To break down these ties between variants and narrow in on the single best causal variant, DeGorter and her colleagues turned to sequence data from six human populations: Utah residents with European ancestry, Han Chinese, Gujarati Indians in Texas, Japanese, Luhya in Kenya, and Yoruban.

In the non-African populations, they found between 7 million and 8 million variants, while they uncovered 11 million variants within the African populations, and tested these variants for association with gene expression.

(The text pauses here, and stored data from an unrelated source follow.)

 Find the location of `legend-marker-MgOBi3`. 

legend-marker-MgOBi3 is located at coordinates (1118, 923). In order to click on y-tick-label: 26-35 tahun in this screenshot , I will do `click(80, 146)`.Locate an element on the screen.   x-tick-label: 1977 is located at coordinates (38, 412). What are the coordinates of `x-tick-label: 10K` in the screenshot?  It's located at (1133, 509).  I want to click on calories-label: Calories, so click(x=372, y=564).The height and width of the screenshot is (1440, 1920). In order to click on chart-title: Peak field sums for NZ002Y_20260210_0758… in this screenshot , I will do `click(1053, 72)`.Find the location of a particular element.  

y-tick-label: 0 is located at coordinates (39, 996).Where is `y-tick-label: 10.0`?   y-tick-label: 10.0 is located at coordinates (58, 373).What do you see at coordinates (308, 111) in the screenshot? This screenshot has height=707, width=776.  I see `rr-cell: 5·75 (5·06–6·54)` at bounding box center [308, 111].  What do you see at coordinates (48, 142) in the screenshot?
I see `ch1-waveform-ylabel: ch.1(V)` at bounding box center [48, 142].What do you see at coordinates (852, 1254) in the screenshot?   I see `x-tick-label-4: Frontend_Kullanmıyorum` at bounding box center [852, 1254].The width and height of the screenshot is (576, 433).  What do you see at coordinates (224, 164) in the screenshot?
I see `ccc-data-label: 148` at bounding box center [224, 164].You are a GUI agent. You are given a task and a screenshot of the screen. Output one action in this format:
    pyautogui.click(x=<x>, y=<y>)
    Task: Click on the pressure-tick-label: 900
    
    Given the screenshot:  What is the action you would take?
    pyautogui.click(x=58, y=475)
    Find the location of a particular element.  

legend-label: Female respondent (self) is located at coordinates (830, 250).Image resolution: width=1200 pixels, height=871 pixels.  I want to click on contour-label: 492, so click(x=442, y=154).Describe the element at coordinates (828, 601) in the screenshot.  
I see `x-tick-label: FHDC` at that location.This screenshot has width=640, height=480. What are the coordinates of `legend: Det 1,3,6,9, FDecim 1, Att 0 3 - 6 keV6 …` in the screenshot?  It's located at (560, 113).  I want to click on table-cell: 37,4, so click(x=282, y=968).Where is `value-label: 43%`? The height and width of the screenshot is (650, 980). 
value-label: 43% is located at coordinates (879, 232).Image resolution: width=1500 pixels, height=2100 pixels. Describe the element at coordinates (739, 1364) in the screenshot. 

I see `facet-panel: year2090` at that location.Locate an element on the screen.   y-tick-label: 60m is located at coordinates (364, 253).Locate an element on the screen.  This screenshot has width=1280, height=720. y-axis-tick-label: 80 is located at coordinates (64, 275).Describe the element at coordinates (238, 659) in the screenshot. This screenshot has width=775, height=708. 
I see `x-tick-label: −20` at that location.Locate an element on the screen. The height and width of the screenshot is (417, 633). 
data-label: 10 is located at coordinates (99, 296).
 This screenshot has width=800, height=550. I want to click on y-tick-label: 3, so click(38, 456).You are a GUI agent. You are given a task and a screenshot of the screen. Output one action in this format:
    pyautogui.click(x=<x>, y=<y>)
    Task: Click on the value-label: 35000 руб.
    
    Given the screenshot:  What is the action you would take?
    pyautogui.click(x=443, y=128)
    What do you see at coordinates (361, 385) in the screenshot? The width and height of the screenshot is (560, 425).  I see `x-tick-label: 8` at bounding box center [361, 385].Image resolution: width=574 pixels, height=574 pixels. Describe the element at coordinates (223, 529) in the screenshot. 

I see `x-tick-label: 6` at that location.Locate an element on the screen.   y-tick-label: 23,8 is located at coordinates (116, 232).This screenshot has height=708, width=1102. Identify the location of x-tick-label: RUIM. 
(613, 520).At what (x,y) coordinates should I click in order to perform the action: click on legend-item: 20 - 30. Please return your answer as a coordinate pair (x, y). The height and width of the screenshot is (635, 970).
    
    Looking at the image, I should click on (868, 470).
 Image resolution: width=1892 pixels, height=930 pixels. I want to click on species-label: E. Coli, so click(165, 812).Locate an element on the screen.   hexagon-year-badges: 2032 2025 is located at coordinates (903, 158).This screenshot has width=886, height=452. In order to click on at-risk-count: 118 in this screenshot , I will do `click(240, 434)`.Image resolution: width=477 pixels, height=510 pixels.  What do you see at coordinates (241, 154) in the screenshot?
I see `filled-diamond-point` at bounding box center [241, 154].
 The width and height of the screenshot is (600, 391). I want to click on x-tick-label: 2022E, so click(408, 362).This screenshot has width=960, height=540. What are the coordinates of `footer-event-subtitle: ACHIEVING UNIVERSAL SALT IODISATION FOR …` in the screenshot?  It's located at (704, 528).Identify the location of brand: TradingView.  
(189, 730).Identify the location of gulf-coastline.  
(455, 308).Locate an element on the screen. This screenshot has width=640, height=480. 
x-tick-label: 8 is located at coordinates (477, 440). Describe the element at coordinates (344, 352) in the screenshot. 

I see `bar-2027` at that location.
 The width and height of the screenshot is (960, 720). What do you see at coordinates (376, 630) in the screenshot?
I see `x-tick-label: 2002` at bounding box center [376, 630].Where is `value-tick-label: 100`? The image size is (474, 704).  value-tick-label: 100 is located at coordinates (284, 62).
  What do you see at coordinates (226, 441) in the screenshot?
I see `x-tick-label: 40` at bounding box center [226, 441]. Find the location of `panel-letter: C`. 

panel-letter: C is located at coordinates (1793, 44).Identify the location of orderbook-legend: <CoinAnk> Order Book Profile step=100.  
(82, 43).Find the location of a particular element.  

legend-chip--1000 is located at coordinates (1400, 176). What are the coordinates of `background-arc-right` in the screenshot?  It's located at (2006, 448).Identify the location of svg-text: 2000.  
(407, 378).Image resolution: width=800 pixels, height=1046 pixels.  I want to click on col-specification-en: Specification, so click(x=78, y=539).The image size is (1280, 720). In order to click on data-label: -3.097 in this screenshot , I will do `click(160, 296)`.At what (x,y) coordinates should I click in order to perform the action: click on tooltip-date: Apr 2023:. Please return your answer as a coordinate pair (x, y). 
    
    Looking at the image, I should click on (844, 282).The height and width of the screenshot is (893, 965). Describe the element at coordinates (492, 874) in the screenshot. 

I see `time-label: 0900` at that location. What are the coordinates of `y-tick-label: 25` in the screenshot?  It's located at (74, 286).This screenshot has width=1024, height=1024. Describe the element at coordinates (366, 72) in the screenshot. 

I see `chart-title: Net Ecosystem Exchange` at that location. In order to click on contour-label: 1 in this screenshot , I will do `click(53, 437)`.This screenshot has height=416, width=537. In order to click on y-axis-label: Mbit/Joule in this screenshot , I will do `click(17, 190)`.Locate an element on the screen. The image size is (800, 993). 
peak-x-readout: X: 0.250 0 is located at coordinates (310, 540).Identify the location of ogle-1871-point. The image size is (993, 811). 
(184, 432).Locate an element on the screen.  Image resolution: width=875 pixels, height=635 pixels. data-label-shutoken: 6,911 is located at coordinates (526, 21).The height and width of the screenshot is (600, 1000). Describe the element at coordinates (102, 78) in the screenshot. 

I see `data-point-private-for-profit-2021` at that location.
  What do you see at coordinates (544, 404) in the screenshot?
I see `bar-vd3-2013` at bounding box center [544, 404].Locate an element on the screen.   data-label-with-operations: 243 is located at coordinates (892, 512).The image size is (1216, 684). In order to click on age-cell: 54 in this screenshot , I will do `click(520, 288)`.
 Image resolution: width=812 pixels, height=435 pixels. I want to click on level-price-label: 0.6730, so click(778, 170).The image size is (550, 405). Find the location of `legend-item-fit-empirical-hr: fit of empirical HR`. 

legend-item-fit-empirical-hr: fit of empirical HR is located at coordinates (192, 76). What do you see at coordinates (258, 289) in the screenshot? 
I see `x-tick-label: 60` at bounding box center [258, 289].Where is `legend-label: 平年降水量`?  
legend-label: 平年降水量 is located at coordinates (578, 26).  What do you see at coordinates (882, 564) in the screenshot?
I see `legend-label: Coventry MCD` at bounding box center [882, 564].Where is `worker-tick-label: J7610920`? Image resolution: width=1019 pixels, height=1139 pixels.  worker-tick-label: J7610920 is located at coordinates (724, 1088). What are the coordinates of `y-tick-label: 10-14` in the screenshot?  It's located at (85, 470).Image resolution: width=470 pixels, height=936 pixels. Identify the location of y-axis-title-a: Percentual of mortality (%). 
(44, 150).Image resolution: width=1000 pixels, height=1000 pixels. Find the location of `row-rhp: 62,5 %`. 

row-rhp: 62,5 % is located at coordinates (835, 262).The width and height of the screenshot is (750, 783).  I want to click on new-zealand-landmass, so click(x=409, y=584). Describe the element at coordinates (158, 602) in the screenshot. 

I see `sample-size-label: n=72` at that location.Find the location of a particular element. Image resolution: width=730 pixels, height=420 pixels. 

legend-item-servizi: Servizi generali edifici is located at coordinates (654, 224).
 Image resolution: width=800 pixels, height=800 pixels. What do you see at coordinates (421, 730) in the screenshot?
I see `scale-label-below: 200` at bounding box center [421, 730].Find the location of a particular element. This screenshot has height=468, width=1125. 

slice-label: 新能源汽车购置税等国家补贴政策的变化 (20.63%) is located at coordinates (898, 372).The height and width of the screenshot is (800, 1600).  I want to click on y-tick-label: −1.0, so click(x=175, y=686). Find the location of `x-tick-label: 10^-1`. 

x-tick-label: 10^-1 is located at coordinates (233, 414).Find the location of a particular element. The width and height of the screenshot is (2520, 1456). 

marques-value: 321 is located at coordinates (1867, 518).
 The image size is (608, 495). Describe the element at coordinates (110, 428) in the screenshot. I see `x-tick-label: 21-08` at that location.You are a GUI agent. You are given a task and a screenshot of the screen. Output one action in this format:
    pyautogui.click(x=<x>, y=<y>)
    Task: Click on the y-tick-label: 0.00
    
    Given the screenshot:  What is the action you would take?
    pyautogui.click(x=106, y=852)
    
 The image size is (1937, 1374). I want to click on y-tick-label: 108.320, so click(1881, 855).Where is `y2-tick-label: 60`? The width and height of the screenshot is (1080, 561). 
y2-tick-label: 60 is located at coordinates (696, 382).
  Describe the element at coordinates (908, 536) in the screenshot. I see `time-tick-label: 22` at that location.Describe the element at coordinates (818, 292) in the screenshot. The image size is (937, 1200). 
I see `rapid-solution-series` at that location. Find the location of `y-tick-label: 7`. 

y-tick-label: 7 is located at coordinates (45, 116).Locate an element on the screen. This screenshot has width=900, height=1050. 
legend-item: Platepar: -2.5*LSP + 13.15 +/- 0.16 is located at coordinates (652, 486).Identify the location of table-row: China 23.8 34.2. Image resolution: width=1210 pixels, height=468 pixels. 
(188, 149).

In each population, they found about 2,800 genes that contained regions associated with gene expression or eQTLs, and 211 genes containing eQTLs in all the populations.

In non-Africans, they noted an average of six tied variants per eQTL, while Africans had about four tied variants per eQTL.

Then using ENCODE data, they gauged the likelihood that a given variant would have a functional consequence, and after fine mapping, the percentage of tied variants per eQTL dropped.

The addition of data from African populations to data from other populations was best able to help identify functional variants, DeGorter said, adding that the high genetic diversity of African populations likely made data from those populations more informative. The addition of data from other populations also helped home in on causal variants.

For instance, about half of the eQTLs identified in the Chinese population were tied variants, and that portion decreased slightly by adding in data from the Japanese population. Still, the addition of data from the more distantly related Luhya reduced the number of tied variants to 22 percent.

Many of these variants are linked to transcription factor binding, DeGorter said. By searching eQTLs identified in the Utah population with variants within the NHGRI-EBI catalog, they uncovered 102 variants associated with those Utahan eQTLs, enabling them to zoom in on to the single best variants.

For example, an eQTL associated with ORMDL3 in European Utah residents had 13 tied variants in the eQTL. Using their fine-mapping approach and applying data from other populations, DeGorter and her colleagues uncovered a single best variant that, they noted, overlaps with transcription factor binding annotation.